# Eating to get lean



## Guest (Apr 7, 2003)

hey guys, here are the Top 10 Secrets to getting cut (compliments of Steroid World)

1. Cut out all crap. This is any calories that do not contribute DIRECTLY to your goals. This includes: alcohol, soft drinks (diet too), anything not diet related.

2. Doing too much aerobics. Follow me here, aerobics=bad. They do not build muscle they burn it. You can do some early A.M. but keep it down.

3. Eating too many carbs. A good rule of thumb is this, keep carbs around 150 grams a day if you have a fast metabolism, and around 100 grams if you have a slow one. I recommend cycling them&#8230;E.G. day 1, 150 grams, day 2, and 75 grams, repeat.

4. Getting too little protein. Bad mistake if you are dieting. You need the protein to maintain a positive nitrogen balance and keep muscle loss to a minimum.

5. Eating too little fat! (I know, it seems strange) But your body isn't dumb, when it doesn't get any fat in as calories, it fights to keep what you have, and would rather burn that unnecessary muscle. I say keep it around 100-125 grams a day. And add some flax seed oil in now, it has tons of positive benefits.

6. Not getting adequate rest. You need more rest and recovery time when you are dieting, due to the deficient state you are in.

7. Take a multi vitamin. This helps with any deficiencies you may have.

8. Have Patience, give yourself more than adequate time, and listen to your body.

9. Do not "overuse" thermogenic stuff. This is easy to do, while taking clen, ECA, T3. You have to cycle this stuff, and do it right, otherwise you will burn muscle, not fat.
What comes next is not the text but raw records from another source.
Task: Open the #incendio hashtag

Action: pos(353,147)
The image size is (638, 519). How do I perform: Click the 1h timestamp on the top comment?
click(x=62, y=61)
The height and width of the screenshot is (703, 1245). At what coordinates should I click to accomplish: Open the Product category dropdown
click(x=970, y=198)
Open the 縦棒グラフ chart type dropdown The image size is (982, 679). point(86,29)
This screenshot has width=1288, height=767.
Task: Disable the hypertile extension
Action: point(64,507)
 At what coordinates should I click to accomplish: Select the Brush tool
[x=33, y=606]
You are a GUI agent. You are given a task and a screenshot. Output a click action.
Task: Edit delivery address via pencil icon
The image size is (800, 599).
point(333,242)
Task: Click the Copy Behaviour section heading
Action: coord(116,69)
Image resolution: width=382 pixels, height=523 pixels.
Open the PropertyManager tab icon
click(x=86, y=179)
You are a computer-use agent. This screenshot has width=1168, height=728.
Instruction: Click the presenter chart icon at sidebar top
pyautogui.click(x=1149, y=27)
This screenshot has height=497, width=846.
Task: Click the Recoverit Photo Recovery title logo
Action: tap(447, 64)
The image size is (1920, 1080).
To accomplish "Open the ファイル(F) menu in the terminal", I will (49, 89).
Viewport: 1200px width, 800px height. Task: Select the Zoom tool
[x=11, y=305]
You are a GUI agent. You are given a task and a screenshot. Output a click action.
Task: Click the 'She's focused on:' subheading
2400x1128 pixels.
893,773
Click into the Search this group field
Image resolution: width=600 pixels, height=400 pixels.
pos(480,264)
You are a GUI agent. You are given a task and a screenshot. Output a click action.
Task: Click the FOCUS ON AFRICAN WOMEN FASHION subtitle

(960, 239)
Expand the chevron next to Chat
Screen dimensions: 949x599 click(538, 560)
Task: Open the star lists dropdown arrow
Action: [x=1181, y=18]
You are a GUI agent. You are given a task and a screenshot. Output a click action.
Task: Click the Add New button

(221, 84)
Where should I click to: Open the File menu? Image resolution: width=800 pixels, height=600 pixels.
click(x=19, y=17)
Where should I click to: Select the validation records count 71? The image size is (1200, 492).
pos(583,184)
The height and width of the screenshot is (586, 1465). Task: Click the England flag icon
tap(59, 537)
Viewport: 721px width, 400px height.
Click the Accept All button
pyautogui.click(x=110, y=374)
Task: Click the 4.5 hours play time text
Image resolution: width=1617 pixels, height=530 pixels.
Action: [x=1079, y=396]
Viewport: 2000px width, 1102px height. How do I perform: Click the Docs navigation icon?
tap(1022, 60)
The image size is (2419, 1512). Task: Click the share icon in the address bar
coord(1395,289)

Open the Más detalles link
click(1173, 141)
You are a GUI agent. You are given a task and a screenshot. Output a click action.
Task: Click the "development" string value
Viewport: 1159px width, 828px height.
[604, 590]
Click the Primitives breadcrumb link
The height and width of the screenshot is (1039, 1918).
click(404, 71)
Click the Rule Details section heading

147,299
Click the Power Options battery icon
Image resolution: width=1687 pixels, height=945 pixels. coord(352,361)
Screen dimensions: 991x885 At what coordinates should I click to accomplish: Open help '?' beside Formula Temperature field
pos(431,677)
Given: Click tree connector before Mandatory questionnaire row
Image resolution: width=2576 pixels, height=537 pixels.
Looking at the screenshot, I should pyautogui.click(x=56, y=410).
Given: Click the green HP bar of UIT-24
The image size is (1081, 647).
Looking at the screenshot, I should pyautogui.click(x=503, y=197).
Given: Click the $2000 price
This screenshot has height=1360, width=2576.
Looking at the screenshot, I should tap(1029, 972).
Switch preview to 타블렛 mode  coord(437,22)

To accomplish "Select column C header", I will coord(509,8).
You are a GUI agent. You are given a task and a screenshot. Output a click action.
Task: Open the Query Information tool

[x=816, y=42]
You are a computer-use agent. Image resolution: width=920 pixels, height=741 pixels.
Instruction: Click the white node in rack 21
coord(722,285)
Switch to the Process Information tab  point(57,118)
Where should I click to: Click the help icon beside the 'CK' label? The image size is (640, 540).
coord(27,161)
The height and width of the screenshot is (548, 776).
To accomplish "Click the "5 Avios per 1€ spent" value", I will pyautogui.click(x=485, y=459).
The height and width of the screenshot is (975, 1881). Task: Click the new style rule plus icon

10. Training doesn't need to change. I find that I get stronger when I clean up my diet&#8230;and I enjoy this time. Don't believe all that old "high reps get you cut crap".


----------



## Great White (Apr 4, 2003)

Great Post Ronzoid!

Very Informative


----------



## Guest (Apr 9, 2003)

bump


----------



## Mr T (Apr 4, 2003)

dont agree with keep the aerobic work limited mate, imo its very important..


----------



## Bengdogg (Apr 14, 2003)

The fat levels you suggested seem a little high to me your recommending 1000+ cals a day from fat there i agree that fat isnt bad but imo if you take on more cals than you burn your gonna store it. And i would rether take on 1000 cals from lean chicken and fruit etc. Rape/flaxsedd oil is a good idea too.

I always eat low fat and find it ok


----------



## Guest (Jul 31, 2003)

.. so now I'm confused.

I used to 17.5stone (obese, not built) and over 3 years have slowly chipped away at it. Part of my weight loss was achieved by "working out". I got the bug and have been training seriously (i.e. regularly, varied programme, proper food, proper rest) for 18 months and have made obvious strength and size gains. I even dabbled with a 6 week cycle of steriods, stacking stanozanol and nandralone. Which, I thought went quite well.

Right now I am 14st and have stayed more or less the same weight for the last year or so, building muscle and burning fat.

Although I am generally pleased with my work and results, I can't seem to shift the last layer of fat that is cloaking my new physique. So I thought the answer was to up the cardio.. Until I read this.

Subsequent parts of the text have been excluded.